> Description of the task
Print, from the listing below, the lines starting at the line containing "Given: Select Yesterday from the presets menu" and ending at the line containing "The height and width of the screenshot is (630, 1200).", exactly as they stand, and print nothing else.

> Data supplied
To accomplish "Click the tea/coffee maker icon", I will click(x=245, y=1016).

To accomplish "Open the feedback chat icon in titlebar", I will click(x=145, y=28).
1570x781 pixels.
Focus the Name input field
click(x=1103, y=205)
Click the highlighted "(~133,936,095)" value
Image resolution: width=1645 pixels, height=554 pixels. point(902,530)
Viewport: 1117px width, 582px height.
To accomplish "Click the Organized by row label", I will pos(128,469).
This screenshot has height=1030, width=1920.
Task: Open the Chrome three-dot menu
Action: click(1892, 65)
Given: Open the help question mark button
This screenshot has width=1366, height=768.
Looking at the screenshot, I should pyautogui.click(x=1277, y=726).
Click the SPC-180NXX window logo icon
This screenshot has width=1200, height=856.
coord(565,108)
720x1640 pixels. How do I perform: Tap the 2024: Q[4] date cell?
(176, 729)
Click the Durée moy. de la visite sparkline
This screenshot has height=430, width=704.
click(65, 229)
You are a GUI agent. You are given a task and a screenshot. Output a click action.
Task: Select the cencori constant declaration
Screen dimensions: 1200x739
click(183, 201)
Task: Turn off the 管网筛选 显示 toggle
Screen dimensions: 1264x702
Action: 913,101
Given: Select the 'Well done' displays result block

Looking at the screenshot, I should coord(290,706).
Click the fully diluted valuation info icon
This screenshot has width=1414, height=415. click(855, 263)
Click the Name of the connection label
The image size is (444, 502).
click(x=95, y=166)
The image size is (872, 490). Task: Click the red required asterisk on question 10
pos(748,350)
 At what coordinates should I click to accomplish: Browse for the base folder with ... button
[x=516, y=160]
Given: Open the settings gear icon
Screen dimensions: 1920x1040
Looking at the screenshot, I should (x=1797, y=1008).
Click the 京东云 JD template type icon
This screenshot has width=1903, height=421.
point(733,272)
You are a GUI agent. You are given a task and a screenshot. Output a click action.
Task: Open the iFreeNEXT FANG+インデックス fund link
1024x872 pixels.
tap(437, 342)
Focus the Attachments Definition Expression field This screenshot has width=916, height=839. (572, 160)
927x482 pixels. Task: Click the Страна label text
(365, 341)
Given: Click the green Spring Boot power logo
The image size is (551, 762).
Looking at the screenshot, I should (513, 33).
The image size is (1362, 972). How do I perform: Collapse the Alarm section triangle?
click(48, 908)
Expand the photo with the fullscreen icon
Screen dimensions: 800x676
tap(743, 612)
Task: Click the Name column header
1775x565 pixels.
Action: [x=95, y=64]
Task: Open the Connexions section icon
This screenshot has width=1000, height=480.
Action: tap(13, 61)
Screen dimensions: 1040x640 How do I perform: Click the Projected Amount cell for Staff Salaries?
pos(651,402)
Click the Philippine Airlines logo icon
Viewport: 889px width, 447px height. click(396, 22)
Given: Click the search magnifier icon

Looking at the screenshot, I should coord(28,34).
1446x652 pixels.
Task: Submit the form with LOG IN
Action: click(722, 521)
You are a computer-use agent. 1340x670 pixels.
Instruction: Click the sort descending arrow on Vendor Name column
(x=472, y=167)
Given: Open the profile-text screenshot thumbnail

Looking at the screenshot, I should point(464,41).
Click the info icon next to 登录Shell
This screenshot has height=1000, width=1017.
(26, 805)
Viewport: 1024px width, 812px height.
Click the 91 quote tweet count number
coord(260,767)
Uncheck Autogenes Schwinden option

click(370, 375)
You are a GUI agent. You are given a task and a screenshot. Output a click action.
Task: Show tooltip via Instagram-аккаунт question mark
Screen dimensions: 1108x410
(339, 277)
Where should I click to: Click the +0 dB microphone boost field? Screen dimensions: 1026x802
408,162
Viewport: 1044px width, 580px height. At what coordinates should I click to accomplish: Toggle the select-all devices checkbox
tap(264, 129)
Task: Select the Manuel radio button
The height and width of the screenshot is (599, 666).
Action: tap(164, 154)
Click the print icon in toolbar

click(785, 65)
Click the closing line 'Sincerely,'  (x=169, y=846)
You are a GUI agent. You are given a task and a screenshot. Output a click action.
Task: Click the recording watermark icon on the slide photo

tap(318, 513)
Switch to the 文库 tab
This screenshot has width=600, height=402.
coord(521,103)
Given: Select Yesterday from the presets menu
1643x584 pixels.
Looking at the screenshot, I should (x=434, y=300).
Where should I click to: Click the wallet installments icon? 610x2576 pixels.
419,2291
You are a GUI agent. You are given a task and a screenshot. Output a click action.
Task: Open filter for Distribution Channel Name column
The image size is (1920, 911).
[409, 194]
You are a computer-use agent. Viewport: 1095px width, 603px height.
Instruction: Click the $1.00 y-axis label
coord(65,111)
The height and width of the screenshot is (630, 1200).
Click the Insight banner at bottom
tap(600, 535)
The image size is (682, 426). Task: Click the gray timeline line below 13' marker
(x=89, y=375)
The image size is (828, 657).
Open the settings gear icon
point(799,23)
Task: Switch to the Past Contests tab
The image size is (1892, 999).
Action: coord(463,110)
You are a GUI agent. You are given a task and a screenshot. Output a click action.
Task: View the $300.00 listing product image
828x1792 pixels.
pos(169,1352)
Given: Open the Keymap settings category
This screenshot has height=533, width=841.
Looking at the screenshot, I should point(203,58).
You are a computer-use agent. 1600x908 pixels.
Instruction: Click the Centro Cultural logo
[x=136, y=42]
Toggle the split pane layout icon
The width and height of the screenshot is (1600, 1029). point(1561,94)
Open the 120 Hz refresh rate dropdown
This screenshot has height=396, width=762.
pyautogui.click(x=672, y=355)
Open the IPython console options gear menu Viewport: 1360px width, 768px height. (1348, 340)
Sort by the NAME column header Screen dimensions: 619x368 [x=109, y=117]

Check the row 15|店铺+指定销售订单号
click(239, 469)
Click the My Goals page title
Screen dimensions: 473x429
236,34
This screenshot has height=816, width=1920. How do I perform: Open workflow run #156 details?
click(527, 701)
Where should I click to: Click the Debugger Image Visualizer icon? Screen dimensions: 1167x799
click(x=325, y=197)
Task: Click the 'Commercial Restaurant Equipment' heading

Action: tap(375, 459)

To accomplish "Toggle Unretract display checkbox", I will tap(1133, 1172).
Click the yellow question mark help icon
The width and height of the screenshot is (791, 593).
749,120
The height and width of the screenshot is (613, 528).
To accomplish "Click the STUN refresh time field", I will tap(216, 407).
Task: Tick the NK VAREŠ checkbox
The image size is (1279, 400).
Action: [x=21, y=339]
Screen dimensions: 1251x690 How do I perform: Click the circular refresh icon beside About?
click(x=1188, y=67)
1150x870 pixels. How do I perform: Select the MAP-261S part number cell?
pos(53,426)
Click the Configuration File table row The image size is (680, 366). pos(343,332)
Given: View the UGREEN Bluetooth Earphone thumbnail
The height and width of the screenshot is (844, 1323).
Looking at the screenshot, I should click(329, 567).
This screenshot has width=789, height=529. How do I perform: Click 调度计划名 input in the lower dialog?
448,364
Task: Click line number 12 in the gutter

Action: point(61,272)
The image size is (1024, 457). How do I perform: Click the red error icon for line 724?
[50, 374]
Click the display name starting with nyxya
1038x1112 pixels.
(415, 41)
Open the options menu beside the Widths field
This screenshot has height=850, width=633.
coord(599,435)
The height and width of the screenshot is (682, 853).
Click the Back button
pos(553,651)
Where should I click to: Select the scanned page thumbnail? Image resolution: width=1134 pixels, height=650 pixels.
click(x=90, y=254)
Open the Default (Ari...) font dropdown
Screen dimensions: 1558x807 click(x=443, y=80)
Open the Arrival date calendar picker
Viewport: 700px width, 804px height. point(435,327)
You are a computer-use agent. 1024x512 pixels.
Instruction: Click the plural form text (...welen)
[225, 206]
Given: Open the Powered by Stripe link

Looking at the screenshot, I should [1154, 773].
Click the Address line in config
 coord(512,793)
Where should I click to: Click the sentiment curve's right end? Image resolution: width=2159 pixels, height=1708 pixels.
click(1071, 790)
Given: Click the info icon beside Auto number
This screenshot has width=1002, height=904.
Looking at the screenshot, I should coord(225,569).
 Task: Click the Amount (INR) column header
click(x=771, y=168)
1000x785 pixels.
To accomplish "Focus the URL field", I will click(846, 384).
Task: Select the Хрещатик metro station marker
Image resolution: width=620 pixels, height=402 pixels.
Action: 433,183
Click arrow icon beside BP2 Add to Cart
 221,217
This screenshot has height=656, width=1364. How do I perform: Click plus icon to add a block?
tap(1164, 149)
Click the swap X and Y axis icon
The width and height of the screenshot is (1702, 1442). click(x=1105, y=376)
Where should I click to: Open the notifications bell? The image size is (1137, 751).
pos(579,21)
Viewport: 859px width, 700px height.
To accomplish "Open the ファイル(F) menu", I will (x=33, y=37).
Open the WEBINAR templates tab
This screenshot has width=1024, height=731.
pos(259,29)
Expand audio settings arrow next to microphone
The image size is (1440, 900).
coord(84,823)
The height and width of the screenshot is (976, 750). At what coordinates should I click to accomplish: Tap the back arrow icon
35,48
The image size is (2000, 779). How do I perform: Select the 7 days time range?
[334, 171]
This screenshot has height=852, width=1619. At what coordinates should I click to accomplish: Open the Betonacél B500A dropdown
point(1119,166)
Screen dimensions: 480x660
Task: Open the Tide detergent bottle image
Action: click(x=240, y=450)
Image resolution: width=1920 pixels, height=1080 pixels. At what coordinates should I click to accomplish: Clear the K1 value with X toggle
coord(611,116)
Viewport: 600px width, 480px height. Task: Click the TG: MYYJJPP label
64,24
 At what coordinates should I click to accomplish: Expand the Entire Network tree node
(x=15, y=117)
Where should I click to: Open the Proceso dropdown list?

> Written answer
Given: Select Yesterday from the presets menu
1643x584 pixels.
Looking at the screenshot, I should (x=434, y=300).
Where should I click to: Click the wallet installments icon? 610x2576 pixels.
419,2291
You are a GUI agent. You are given a task and a screenshot. Output a click action.
Task: Open filter for Distribution Channel Name column
The image size is (1920, 911).
[409, 194]
You are a computer-use agent. Viewport: 1095px width, 603px height.
Instruction: Click the $1.00 y-axis label
coord(65,111)
The height and width of the screenshot is (630, 1200).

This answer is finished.